Views receive plain async closures for navigation actions. They know nothing about coordinators, routes, or the SUICoordinator library itself.


How It Works

  • Views declare navigation actions as () async -> Void parameters in their init.
  • The coordinator creates these closures and passes them when constructing the view inside the route's body.
  • Views contain zero references to any coordinator type. They do not import SUICoordinator.
  • The route's body is the only place where the coordinator and the view meet.

Example

Route

The route's body reads the coordinator from the environment and constructs the view with concrete closures. The view itself receives no coordinator reference.

import SwiftUI
import SUICoordinator

enum SettingsRoute: RouteType {
    case settings
    case profileDetail
    case helpSheet

    var presentationStyle: TransitionPresentationStyle {
        switch self {
            case .settings: return .push
            case .profileDetail: return .push
            case .helpSheet: return .sheet
        }
    }

    @ViewBuilder
    var body: some View {
        switch self {
        case .settings:
            SettingsViewWrapper()
        case .profileDetail:
            ProfileDetailView()
        case .helpSheet:
            HelpView()
        }
    }
}

// The wrapper is the only type that touches the coordinator.
// It is private to the route file and never exposed to the view layer.
private struct SettingsViewWrapper: View {
    @Environment(\.coordinator) private var anyCoordinator

    private var coordinator: SettingsCoordinator? {
        anyCoordinator as?
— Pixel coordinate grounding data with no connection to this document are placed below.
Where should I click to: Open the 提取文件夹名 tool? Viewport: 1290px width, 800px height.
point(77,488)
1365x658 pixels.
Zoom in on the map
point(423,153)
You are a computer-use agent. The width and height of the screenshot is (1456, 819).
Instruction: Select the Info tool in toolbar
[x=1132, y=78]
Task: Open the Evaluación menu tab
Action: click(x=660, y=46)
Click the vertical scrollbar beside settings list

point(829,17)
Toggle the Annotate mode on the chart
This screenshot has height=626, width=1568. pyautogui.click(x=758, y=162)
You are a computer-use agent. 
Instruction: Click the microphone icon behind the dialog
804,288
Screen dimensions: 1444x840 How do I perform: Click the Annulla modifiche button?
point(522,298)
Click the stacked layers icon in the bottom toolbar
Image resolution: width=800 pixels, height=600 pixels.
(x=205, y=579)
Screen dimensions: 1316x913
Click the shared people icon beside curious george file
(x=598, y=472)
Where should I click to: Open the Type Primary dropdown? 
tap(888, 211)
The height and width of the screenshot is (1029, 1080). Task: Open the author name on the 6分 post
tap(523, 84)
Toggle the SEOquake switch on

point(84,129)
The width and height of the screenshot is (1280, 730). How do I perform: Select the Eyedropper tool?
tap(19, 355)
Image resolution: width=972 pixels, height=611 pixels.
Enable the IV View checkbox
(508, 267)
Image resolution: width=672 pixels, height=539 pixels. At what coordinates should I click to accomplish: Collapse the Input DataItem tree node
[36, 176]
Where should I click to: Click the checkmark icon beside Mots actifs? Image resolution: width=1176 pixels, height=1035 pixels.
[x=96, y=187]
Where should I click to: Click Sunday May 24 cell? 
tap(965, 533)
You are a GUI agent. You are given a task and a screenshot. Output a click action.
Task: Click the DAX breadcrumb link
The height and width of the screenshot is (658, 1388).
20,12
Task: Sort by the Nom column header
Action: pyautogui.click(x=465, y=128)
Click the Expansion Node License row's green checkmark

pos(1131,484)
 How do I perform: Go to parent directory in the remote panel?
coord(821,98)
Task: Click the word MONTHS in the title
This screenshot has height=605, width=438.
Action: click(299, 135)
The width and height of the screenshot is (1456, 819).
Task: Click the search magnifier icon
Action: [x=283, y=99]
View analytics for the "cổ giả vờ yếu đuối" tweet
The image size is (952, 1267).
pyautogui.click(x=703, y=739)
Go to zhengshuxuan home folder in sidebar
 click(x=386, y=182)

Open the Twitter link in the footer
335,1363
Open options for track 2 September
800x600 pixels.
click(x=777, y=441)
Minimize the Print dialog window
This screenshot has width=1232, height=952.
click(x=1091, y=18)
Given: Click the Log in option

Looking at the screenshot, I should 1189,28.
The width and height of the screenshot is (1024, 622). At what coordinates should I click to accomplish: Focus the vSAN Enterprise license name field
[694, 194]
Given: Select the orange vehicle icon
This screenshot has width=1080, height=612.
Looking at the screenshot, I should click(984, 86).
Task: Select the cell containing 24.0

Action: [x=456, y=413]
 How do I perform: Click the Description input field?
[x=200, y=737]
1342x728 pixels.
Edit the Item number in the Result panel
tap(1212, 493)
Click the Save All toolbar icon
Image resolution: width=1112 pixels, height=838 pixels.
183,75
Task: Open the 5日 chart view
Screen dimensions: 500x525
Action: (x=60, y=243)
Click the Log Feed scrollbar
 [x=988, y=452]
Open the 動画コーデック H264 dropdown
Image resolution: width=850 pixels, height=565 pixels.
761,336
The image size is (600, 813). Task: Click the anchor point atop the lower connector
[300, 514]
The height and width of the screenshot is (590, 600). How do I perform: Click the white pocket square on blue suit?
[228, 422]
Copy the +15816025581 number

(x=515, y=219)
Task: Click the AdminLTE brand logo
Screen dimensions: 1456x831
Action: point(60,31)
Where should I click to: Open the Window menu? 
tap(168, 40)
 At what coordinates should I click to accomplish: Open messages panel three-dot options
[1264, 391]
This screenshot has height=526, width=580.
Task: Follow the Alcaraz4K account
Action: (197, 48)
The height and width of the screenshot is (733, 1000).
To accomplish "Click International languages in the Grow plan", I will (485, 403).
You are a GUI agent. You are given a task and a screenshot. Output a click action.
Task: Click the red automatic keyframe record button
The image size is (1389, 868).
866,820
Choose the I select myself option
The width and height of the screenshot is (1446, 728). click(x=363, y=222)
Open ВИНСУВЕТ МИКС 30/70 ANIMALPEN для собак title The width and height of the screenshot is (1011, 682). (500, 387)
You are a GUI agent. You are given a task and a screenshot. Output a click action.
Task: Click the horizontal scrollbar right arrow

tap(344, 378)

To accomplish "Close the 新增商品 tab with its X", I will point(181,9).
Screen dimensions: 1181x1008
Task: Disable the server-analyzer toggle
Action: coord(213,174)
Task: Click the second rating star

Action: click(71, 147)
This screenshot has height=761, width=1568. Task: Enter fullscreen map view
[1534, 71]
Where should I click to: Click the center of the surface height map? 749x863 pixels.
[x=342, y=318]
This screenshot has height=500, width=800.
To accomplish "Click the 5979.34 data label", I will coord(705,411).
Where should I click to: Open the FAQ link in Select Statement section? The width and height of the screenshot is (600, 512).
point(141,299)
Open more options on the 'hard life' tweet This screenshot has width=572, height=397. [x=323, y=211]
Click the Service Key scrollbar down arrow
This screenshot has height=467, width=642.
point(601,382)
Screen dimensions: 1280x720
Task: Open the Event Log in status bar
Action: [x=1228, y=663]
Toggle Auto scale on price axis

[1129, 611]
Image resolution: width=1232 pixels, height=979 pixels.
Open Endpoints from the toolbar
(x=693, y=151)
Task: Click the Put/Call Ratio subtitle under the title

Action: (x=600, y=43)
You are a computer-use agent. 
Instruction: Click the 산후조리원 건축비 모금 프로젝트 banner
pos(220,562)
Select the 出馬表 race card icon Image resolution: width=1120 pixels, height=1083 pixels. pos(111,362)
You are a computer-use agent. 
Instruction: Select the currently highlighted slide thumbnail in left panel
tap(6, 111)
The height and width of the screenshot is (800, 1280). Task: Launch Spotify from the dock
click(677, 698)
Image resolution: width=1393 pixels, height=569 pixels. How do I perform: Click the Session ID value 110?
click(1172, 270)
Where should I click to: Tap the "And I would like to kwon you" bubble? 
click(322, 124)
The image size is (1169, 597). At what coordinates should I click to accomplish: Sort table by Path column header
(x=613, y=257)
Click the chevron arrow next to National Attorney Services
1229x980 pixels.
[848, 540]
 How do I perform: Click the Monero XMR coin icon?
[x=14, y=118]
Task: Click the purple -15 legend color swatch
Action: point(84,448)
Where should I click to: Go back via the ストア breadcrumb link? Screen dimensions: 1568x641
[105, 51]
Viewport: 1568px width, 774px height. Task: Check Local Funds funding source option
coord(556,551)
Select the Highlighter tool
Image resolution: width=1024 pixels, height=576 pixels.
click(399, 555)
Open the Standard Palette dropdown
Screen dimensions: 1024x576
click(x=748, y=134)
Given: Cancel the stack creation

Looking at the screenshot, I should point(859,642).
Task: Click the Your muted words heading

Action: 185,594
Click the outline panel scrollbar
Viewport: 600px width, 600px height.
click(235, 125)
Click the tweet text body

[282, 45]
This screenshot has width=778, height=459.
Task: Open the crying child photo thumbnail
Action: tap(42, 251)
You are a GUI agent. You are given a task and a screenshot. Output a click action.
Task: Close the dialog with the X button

SettingsCoordinator
    }

    var body: some View {
        if let coordinator {
            SettingsView(
                onPushDetail: { await coordinator.showProfileDetail() },
                onShowHelp: { await coordinator.showHelp() },
                onDismiss: { await coordinator.finishFlow() }
            )
        }
    }
}

Coordinator

import SUICoordinator

@Coordinator(SettingsRoute.self)
class SettingsCoordinator {

    func start() async {
        await startFlow(route: .settings)
    }

    func showProfileDetail() async {
        await navigate(toRoute: .profileDetail)
    }

    func showHelp() async {
        await navigate(toRoute: .helpSheet)
    }
}

View

The view holds no coordinator type. It receives closures and calls them. It can be compiled, previewed, and tested with no knowledge of SUICoordinator.

import SwiftUI

struct SettingsView: View {
    let onPushDetail: () async -> Void
    let onShowHelp: () async -> Void
    let onDismiss: () async -> Void

    var body: some View {
        List {
            Section("Account") {
                Button("Edit Profile") {
                    Task { await onPushDetail() }
                }
            }

            Section("Support") {
                Button("Help & FAQ") {
                    Task { await onShowHelp() }
                }
            }

            Section {
                Button("Close", role: .destructive) {
                    Task { await onDismiss() }
                }
            }
        }
        .navigationTitle("Settings")
    }
}

Testability and Previews

Because the view depends only on closures, it can be exercised in complete isolation:

// Unit test — no coordinator, no environment, no SwiftUI rendering needed.
var pushDetailCalled = false
let view = SettingsView(
    onPushDetail: { pushDetailCalled = true },
    onShowHelp: { },
    onDismiss: { }
)

// Xcode Preview — pass static closures, no coordinator required.
#Preview {
    NavigationStack {
        SettingsView(
            onPushDetail: { },
            onShowHelp: { },
            onDismiss: { }
        )
    }
}

This approach also makes it straightforward to reuse a view in a different coordinator: supply different closures without changing the view at all.